Women who have less self-esteem, on the other hand, reject compliments because this external positivity clashes with their internal view of themselves, says Brannon. This behavior shouldn't come as a surprise when everywhere we look, women are pressured to meet impossible standards of beauty. Just look at Sephora and ULTA, behemoth beauty brands, whose very business models depend on women to feel bad about themselves. Or at least, feel the need to improve.
Again, none of this is new. I've known that beauty is a photoshopped social construct since I took Sociology I in college. But it still hasn't stopped me from wearing eyeliner (to make my small eyes pop more) or concealer (to hide my red spots and freckles) every day.
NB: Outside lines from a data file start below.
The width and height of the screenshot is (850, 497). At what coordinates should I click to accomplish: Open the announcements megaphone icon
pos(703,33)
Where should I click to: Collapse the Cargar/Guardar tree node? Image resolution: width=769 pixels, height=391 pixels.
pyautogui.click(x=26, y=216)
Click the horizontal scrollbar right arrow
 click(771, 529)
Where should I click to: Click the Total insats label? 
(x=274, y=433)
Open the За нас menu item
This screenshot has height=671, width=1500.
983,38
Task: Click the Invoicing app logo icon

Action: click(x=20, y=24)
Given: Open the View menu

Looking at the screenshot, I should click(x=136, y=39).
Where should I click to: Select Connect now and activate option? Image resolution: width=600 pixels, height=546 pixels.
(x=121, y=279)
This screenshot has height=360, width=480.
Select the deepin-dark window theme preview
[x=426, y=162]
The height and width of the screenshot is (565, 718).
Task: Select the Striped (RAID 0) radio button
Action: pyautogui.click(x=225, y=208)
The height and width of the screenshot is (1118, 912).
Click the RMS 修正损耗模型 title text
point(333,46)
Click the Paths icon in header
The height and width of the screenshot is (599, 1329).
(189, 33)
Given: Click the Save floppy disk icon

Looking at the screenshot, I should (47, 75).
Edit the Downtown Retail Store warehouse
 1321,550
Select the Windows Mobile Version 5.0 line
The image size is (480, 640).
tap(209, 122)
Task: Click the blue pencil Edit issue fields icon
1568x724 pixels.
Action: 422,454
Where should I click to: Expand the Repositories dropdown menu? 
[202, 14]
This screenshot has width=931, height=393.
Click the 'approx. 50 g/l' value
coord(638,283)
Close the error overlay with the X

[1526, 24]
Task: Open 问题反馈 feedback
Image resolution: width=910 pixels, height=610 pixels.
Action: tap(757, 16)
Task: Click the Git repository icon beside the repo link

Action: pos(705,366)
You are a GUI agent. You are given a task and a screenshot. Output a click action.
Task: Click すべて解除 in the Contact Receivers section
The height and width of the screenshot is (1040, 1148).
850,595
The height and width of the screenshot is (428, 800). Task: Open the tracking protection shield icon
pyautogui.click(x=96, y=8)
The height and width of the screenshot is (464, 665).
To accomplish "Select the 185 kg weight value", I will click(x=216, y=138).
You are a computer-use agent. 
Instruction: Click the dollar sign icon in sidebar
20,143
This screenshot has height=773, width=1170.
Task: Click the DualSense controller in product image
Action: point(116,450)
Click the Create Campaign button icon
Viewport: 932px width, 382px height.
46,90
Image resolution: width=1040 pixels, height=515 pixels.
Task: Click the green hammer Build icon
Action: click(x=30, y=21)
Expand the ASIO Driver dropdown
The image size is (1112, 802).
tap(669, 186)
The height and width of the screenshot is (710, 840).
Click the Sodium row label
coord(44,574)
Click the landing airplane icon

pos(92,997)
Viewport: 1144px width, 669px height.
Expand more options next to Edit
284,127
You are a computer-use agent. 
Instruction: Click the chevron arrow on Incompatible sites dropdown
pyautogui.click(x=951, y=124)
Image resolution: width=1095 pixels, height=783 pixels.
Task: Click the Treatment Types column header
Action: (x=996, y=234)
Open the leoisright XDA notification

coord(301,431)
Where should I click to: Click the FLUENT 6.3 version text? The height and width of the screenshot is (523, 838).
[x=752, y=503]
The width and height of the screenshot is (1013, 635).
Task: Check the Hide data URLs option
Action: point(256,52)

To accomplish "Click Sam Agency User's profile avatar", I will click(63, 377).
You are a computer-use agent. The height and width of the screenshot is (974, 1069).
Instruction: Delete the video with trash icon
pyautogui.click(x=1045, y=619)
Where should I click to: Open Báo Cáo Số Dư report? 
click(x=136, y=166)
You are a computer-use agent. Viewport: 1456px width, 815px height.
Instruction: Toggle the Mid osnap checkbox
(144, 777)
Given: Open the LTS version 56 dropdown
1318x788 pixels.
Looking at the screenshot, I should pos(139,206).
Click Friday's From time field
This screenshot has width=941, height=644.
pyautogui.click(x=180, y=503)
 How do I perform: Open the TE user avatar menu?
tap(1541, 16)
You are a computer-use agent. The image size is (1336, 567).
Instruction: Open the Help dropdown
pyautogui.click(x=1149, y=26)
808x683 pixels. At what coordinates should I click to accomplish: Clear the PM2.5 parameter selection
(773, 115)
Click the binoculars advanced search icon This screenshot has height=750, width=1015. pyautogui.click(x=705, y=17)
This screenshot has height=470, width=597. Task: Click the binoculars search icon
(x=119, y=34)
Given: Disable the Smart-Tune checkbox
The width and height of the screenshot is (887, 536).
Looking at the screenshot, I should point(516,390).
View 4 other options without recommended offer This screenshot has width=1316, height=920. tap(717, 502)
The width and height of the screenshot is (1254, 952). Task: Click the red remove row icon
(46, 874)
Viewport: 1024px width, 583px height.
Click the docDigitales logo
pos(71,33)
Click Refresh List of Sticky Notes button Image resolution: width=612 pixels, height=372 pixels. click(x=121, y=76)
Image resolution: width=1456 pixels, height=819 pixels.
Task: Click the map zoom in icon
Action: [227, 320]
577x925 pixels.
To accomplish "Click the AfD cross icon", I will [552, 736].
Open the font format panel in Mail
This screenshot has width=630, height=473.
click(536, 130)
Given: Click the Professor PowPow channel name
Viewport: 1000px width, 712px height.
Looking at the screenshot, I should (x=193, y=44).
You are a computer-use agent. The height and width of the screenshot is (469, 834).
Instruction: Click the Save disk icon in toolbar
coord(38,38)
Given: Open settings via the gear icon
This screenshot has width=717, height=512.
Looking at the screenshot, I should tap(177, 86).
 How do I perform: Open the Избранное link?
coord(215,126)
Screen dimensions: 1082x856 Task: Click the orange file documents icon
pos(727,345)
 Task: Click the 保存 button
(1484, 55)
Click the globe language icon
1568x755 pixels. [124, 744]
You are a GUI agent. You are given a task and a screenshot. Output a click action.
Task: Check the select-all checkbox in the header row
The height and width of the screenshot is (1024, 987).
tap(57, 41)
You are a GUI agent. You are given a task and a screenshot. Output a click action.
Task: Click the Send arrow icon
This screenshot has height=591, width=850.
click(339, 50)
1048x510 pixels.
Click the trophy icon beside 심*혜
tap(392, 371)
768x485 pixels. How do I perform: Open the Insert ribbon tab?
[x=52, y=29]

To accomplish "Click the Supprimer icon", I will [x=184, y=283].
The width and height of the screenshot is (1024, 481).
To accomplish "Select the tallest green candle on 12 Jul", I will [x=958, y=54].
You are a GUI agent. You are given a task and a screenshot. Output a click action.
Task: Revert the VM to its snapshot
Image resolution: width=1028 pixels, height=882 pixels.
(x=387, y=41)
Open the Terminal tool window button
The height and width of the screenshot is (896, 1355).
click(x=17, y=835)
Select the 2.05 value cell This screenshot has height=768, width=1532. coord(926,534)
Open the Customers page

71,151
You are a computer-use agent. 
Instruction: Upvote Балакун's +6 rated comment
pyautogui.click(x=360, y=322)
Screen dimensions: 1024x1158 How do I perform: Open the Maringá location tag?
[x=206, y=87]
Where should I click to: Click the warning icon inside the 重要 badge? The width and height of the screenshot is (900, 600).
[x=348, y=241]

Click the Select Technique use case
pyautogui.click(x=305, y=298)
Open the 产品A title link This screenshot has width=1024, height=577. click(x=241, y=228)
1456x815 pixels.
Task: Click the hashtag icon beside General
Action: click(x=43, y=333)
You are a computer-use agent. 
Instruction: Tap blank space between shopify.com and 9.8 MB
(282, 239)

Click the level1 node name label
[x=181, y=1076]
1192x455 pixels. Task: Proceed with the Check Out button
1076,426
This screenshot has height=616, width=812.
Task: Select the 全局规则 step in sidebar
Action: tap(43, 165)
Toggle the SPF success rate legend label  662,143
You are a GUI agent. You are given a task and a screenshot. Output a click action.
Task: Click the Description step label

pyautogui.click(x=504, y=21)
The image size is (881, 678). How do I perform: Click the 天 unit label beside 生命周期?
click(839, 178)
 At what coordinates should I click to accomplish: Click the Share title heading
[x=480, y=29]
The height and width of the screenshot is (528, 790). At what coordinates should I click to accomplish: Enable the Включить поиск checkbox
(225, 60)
And even then, I still don't feel particularly beautiful, at least not compared to the movie stars or supermodels that manage to infiltrate every single piece of media I consume.
Most articles on the subject of compliments advise women to practice being gracious and say "thank you." In this Cosmopolitan piece, the writer found that when she dismissed her friend's compliment, the friend, herself, got irritated:
"It annoyed me. I wouldn't have made the compliment if I didn't mean it. I gave a compliment because I wanted you to feel good, but when you knocked it back I wondered why I bothered. And by putting yourself down it feels like you are fishing for more compliments, to be honest."
What is most striking in this example is that both women assume the other is not being sincere. Is this the normal response of all women? Probably not.
But is it surprising? Not really. We still live in a society where women regularly hate on other women. All you have to do is look at this year's presidential race or google Kim Kardashian.
Evolutionary biology may hold the key to explaining why today's female relationships are so complicated. The answer is not complicated at all—and pretty much the plot of every Kate Hudson romantic comedy. When a man enters the equation, the gloves come off. There are even physical manifestations of this competition. Florida State University researchers have found that women's testosterone (a hormone that is linked to aggression and competitiveness) levels increased when they smelled shirts of ovulating women.
Still, we don't see all other women as equal threats. Attractive women are the most lethal. Researchers at McMaster University conducted a study where an attractive young woman entered a room, wearing either a tight, low-cut blouse and short skirt or jeans and a T-shirt. The women in the room, all test subjects, had the following reactions:
"In jeans, she attracted little notice and no negative comments from the students, whose reactions were being secretly recorded during the encounter and after the woman left the room. But when she wore the other outfit, virtually all the students reacted with hostility."
I don't believe women enjoy being cruel to each other. To me, it has more to do with our sub-conscious instinct to procreate with the best potential mate. When we feel threatened, we are triggered to morph into mean-girl mode.
Could this behavior also explain why women don't readily accept compliments? Imagine telling an already beautiful woman that she's beautiful—and then having her graciously say, "thank you." She's not lying by any means, but this still rubs me the wrong way. Some part of me believes that if we both were to fall for the same guy, she would have the upper hand. So for her to admit "Yes, I am this hot" only exacerbates feelings of jealousy and competition. Were she to dismiss the compliment, however; I might assume that she didn't know how attractive she actually was, thus making me feel less hostile.
In this case, not saying "thank you" to a compliment might actually put both of us at ease. She doesn't feel cocky or unfairly targeted, and I don't feel as threatened. It might even be the better solution to keeping our hot-tempered evolutionary instincts at bay.